Corning 2013 Shareholder Resolution

Public Disclosure of Political Contributions


Resolved, that the shareholders of Corning Incorporated (“Corning” or “Company”) hereby request that the Company provide a report, updated semiannually, disclosing the Company’s:

  1. Policies and procedures for making, with corporate funds or assets, contributions and expenditures (direct or indirect) to (a) participate or intervene in any political campaign on behalf of (or in opposition to) any candidate for public office, or (b) influence the general public, or any segment thereof, with respect to an election or referendum.
  2. Monetary and non-monetary contributions and expenditures (direct and indirect) used in the manner described in section 1 above, including:
    • The identity of the recipient as well as the amount paid to each; and
    • The title(s) of the person(s) in the Company responsible decision-making.

The report shall be presented to the board of directors or relevant board committee and posted on the Company’s website.

Stockholder Supporting Statement

As long-term shareholders of Corning, we support transparency and accountability in corporate spending on political activities. These include any activities considered intervention in any political campaign under the Internal Revenue Code, such as direct and indirect political contributions to candidates, political parties, or political organizations; independent expenditures; or electioneering communications on behalf of federal, state or local candidates.

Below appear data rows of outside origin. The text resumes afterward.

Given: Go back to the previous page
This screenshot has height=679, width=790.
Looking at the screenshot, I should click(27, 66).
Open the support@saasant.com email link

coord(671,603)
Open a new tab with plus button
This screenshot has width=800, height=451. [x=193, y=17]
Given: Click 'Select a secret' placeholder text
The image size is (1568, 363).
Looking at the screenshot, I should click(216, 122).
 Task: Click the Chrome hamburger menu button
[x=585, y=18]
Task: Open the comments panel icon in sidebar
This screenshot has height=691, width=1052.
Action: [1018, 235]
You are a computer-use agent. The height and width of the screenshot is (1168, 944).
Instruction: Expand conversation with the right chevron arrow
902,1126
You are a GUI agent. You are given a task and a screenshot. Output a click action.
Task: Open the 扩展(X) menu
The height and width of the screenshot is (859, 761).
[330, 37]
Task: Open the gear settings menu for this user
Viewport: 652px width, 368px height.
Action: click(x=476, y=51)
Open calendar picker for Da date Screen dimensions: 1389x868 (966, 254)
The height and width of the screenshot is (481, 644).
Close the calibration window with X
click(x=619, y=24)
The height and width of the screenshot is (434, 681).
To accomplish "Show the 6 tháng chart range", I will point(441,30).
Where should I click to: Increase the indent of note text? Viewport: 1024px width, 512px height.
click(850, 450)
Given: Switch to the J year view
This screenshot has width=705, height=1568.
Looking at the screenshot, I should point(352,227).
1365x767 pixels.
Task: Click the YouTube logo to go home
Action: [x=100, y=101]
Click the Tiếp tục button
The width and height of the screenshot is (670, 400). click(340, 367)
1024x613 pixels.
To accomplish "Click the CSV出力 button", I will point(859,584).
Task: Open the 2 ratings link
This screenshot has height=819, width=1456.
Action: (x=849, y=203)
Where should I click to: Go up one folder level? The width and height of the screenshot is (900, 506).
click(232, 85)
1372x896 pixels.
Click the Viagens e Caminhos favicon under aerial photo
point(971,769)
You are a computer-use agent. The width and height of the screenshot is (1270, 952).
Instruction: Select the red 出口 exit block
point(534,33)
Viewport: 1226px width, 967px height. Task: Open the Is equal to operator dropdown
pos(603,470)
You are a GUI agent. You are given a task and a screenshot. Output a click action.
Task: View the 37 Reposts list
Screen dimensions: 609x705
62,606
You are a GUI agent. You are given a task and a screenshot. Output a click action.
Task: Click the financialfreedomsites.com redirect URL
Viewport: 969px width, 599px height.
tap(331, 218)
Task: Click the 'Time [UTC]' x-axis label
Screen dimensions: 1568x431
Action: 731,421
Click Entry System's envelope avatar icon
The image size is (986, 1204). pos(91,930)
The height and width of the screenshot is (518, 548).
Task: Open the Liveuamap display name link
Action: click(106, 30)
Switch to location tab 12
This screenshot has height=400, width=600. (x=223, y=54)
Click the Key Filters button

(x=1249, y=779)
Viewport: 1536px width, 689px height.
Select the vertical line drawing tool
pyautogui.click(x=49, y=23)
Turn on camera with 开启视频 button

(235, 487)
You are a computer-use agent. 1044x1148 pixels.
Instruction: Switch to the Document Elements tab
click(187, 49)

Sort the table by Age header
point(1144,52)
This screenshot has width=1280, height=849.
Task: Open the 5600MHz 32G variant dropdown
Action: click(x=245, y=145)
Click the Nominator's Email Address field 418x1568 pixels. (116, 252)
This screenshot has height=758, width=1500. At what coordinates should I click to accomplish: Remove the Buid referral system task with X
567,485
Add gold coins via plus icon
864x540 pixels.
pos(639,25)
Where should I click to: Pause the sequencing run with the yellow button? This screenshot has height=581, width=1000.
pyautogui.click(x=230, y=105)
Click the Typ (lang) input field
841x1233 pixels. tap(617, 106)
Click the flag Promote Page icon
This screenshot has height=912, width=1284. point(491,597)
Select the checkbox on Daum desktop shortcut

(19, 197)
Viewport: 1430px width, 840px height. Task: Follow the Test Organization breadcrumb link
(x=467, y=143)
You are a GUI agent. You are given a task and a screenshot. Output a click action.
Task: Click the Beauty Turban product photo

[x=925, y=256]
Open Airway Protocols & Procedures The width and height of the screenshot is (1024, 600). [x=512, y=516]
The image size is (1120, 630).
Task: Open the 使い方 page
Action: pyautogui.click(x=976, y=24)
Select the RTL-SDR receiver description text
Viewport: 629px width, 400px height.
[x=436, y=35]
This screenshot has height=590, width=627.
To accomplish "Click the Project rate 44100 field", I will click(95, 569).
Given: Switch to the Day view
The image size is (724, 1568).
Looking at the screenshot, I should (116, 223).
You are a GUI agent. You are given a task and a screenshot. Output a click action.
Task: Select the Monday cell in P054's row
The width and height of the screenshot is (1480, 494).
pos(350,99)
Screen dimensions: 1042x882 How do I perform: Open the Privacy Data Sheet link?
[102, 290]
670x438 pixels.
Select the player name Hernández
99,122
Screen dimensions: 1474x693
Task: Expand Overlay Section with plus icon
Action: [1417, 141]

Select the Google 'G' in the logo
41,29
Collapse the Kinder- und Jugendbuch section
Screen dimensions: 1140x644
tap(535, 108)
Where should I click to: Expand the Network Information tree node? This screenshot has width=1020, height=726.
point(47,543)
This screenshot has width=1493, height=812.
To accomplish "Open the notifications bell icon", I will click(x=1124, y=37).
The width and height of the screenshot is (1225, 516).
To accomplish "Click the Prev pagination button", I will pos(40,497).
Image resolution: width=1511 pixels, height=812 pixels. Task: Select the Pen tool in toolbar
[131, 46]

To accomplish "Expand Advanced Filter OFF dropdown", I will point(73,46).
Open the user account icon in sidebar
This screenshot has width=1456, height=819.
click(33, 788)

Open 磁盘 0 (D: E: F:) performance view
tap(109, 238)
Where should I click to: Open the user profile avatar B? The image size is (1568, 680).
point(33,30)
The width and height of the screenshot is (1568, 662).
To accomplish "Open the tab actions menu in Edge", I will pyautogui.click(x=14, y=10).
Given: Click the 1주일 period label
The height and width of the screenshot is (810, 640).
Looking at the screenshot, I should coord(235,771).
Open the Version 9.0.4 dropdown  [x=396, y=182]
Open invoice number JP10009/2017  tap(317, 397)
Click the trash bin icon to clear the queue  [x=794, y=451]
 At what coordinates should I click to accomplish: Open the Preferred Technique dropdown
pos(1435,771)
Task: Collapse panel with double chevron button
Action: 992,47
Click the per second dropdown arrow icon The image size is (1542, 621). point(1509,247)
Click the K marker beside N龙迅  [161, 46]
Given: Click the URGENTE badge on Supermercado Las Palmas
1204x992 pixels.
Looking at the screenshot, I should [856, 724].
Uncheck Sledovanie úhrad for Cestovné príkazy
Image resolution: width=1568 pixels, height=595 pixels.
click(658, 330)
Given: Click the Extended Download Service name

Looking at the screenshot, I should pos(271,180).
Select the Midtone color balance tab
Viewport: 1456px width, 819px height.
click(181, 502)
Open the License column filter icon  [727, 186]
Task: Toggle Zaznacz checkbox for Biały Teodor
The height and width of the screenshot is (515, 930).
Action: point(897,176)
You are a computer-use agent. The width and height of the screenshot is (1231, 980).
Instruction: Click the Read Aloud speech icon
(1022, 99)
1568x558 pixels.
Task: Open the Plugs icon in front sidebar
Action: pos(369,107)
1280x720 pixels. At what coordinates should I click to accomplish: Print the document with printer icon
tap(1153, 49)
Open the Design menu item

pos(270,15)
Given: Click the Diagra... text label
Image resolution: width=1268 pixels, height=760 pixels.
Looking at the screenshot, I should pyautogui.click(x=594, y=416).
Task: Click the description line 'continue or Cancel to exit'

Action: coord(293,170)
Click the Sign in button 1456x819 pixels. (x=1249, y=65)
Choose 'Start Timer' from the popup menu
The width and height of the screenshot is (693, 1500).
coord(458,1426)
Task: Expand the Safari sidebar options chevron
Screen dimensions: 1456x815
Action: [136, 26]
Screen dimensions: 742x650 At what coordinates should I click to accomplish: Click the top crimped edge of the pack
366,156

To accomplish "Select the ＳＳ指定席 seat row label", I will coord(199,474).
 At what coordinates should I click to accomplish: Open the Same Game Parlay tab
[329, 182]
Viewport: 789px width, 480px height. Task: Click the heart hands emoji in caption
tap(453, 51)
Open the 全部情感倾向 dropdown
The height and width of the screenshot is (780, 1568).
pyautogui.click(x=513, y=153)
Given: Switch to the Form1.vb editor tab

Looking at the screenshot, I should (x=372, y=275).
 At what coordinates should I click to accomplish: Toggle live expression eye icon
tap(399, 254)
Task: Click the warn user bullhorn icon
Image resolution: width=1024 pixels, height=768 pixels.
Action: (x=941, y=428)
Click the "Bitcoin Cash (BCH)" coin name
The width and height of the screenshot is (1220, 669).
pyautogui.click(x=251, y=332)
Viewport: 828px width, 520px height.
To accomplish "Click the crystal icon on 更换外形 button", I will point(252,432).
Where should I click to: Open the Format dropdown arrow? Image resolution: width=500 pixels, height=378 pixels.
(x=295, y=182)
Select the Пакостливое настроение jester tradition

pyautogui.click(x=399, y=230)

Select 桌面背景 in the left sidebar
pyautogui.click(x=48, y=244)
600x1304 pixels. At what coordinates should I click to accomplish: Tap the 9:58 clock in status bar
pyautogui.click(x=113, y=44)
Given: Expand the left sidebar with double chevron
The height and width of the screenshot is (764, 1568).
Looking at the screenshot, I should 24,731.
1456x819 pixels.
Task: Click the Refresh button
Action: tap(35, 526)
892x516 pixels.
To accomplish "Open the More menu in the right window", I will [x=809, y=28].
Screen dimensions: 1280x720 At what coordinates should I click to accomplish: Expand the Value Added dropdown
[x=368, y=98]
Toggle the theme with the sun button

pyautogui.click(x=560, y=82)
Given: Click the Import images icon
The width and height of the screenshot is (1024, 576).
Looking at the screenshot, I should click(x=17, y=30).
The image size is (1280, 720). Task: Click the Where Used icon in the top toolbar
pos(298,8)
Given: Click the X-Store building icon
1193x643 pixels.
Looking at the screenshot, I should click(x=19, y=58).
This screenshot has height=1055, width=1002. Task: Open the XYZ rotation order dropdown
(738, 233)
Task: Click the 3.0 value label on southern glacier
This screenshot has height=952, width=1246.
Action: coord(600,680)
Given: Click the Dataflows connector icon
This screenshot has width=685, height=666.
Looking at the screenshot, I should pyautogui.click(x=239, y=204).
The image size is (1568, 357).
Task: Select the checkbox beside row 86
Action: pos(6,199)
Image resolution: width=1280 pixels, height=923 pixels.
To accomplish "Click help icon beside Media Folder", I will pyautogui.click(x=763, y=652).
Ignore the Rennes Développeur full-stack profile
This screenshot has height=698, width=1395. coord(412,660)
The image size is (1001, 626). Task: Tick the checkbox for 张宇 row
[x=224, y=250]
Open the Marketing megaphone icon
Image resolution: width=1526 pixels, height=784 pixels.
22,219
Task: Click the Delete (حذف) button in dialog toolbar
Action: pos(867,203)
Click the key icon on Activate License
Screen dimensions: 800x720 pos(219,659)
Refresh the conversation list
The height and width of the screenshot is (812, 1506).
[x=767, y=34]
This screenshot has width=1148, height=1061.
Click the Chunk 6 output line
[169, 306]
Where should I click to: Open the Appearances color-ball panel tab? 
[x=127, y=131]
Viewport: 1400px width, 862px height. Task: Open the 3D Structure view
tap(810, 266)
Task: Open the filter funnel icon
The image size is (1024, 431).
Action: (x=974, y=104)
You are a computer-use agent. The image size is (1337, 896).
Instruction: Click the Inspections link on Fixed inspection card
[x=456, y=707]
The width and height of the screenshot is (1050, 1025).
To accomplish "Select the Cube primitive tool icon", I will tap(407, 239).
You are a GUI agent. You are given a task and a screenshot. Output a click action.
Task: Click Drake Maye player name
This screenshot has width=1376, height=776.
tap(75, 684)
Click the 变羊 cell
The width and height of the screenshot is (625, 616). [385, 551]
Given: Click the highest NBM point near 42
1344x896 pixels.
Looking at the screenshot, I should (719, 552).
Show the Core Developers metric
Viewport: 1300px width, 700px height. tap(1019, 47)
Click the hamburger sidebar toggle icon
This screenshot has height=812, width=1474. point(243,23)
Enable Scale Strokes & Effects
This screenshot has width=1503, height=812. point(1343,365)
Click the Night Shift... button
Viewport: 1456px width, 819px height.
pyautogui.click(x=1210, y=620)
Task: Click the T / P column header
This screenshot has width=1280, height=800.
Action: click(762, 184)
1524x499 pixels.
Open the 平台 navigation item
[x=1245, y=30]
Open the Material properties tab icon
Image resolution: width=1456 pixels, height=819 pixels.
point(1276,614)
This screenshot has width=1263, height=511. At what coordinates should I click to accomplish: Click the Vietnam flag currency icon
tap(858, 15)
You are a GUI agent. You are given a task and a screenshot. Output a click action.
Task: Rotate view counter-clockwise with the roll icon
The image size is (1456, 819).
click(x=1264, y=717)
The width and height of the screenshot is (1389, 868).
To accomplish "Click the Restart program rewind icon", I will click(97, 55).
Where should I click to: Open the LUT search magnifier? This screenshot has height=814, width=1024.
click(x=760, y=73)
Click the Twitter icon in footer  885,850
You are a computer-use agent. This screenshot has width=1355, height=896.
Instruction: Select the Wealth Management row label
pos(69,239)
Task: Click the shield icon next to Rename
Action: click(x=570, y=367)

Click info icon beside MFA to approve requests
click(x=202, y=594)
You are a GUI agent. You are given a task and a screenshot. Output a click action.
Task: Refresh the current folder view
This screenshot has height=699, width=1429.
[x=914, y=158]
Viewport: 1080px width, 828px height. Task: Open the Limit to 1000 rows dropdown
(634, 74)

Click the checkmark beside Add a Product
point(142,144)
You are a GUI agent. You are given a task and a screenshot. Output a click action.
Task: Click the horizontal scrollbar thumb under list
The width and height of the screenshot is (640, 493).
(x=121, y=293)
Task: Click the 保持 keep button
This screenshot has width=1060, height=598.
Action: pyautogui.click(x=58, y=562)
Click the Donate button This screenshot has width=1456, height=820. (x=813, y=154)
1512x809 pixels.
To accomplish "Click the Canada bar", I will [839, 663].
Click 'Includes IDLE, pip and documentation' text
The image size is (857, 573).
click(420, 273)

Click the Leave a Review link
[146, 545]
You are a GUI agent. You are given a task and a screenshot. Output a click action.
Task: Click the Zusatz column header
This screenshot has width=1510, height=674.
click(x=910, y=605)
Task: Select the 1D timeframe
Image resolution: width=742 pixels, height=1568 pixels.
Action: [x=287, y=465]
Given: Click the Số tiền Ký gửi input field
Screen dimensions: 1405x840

Disclosure is consistent with public policy, in the best interest of the company and its shareholders, and critical for compliance with federal ethics laws. Moreover, the Supreme Court’s Citizens United decision recognized the importance of political spending disclosure for shareholders when it said, “[D]isclosure permits citizens and shareholders to react to the speech of corporate entities in a proper way. This transparency enables the electorate to make informed decisions and give proper weight to different speakers and messages.” Gaps in transparency and accountability may expose the company to reputational and business risks that could threaten long-term shareholder value.

However, relying on publicly available data does not provide a complete picture of the Company’s political spending. For example, the Company’s payments to trade associations used for political activities are undisclosed and unknown. In some cases, even management does not know how trade associations use their company’s money politically.

As evidence of this, the 2012 CPA-Zicklin Index of Corporate Political Accountability and Disclosure ranked Corning near the bottom of the top 200 of the S&P 500 companies for political disclosure – with a score of just seven out of 100 points. The proposal asks the Company to disclose all of its political spending, including payments to trade associations and other tax exempt organizations used for political purposes. This would bring our Company in line with a growing number of leading companies, including Exelon, Merck and Microsoft, that support political disclosure and accountability and present this information on their websites.

The Company’s Board and its shareholders need comprehensive disclosure to be able to fully evaluate the political use of corporate assets. We urge your support for this critical governance reform.